La congiuntura attuale
Nella fase attuale la ripresa dipende essenzialmente dalla domanda dei paesi extraeuropei che incide in misura più limitata sull’economia del nostro Paese, essendo le esportazioni italiane più concentrate nell’area dei Paesi UE. Se l’Europa non riparte una fetta consistente del nostro sistema produttivo non può avere chance di sviluppo. Nel contempo la capacità di trascinamento della grande impresa rispetto alle piccole e media imprese si è ridotta e si è ristretto il peso della manifattura sul PIL italiano. La capacità di trascinamento della crescita da parte della manifattura è quindi diminuita ed è più bassa in Italia che in Germania. E tra manifatturiero e terziario vi è un problema di legami. C’è il nodo della produttività che non si riesce a far crescere perché non utilizziamo come fanno altri le nuove tecnologie, soprattutto quelle digitali: la forza lavoro non è abbastanza non è abbastanza istruita; le imprese sono troppo piccole; siamo concentrati in settori dove l’«information tecnology» non è strategica; sono pochi gli analisti di mercato capaci di usare i “big data”. Ma c’è anche un effetto perverso delle riforme del lavoro: la precarietà del lavoro fa calare la produttività delle imprese. In un paese avanzato la produttività cresce soprattutto attraverso la nascita di nuove imprese, più innovative di quelle esistenti. È questo processo di entrata di nuove imprese e di uscita di quelle meno efficienti che fa salire la produttività.

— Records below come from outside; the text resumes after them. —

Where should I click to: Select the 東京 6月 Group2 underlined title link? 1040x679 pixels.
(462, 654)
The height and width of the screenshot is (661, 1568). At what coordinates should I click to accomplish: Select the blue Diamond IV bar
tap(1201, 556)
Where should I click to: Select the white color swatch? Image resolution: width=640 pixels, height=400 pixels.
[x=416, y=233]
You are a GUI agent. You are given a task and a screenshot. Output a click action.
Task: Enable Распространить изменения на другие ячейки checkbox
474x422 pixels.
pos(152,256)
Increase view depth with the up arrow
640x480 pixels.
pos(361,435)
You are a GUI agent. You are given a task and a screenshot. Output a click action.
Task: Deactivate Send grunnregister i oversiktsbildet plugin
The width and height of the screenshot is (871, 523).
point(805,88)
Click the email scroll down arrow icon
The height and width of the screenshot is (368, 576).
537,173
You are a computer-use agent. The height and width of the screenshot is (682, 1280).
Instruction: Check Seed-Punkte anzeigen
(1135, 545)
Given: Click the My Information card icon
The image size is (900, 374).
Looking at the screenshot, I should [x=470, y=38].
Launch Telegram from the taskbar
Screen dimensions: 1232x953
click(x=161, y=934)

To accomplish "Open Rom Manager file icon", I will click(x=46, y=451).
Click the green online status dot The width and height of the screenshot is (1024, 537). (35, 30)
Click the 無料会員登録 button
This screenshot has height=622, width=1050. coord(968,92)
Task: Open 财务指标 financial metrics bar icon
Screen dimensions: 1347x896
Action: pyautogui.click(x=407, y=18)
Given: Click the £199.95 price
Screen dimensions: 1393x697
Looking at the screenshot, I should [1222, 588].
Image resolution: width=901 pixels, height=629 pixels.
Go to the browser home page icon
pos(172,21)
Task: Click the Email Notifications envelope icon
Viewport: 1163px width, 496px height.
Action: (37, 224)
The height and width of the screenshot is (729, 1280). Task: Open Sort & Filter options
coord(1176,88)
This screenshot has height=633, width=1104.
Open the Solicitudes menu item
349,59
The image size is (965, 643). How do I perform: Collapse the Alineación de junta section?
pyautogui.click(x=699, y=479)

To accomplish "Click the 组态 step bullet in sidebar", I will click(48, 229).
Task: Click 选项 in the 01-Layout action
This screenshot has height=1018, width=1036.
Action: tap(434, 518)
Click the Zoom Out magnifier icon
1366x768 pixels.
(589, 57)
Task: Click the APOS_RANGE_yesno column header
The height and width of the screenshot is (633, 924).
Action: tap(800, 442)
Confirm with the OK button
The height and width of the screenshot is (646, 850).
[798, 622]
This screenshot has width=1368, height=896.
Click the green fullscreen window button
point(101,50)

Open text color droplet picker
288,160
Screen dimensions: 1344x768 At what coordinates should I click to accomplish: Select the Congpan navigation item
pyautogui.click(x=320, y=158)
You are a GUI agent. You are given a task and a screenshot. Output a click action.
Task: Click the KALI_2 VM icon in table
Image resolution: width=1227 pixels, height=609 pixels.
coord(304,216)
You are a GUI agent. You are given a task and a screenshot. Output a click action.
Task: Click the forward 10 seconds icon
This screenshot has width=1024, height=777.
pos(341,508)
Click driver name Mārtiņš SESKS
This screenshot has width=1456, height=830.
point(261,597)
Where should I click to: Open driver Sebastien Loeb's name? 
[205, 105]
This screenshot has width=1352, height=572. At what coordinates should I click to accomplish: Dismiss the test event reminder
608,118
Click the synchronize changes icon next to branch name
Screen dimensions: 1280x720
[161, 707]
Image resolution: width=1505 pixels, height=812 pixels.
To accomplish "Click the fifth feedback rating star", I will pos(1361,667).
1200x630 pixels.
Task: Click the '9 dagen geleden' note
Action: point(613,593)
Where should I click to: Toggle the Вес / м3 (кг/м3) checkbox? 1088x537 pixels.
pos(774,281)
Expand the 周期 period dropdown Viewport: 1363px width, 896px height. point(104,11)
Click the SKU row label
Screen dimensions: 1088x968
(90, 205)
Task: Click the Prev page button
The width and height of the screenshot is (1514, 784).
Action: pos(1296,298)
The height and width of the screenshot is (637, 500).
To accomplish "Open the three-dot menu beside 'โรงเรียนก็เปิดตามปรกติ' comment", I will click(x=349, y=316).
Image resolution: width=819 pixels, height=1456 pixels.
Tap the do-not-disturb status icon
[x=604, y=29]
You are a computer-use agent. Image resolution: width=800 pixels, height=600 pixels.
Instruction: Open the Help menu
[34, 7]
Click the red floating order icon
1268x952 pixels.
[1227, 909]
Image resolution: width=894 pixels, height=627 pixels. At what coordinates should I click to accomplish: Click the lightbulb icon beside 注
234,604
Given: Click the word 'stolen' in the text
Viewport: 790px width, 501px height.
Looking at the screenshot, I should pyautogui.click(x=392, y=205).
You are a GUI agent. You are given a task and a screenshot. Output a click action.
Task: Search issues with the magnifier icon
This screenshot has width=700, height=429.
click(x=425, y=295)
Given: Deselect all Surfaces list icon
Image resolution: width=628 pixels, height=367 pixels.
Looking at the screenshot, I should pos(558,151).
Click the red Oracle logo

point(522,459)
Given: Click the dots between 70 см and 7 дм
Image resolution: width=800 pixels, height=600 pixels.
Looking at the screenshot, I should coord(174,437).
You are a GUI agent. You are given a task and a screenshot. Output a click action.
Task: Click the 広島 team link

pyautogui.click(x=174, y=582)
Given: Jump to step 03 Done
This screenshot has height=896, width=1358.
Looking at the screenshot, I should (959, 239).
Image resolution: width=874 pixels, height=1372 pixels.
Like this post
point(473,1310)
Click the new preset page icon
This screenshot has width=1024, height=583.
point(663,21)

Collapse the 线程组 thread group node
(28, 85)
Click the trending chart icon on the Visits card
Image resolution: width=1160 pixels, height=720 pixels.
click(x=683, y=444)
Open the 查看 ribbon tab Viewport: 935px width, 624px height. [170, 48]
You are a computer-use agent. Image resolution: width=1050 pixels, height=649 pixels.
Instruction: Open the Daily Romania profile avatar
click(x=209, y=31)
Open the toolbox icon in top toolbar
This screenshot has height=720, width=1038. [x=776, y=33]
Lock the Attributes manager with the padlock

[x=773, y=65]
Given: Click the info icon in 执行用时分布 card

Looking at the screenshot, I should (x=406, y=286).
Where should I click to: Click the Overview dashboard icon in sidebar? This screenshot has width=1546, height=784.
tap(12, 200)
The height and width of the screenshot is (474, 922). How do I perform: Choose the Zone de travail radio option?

L’unica speranza è nella domanda
In Italia questo meccanismo di ricomposizione e di riallocazione delle risorse non funziona come dovrebbe: sono pochi i nuovi imprenditori con elevato capitale umano, manca la finanza capace di sostenere chi ha idee nuove. Da ultimo c’è una domanda interna che langue, contribuendo a rimpicciolire ulteriormente la manifattura. La quota di imprese manifatturiere che sa agganciarsi alla ripresa mondiale è solo una parte molto ridotta di una settore manifatturiero che è più piccolo rispetto a prima. Una fetta rilevante delle imprese esportatrici vende i propri prodotti non nei paesi extraeuropei con elevati tassi di crescita ma al di là delle Alpi, dove la domanda non è molto più tonica che in Italia. Serve quindi una ripresa della domanda interna per far ripartire la grande massa delle piccole imprese industriali e il terziario tradizionale che rappresentano la parte più rilevante del nostro sistema economico.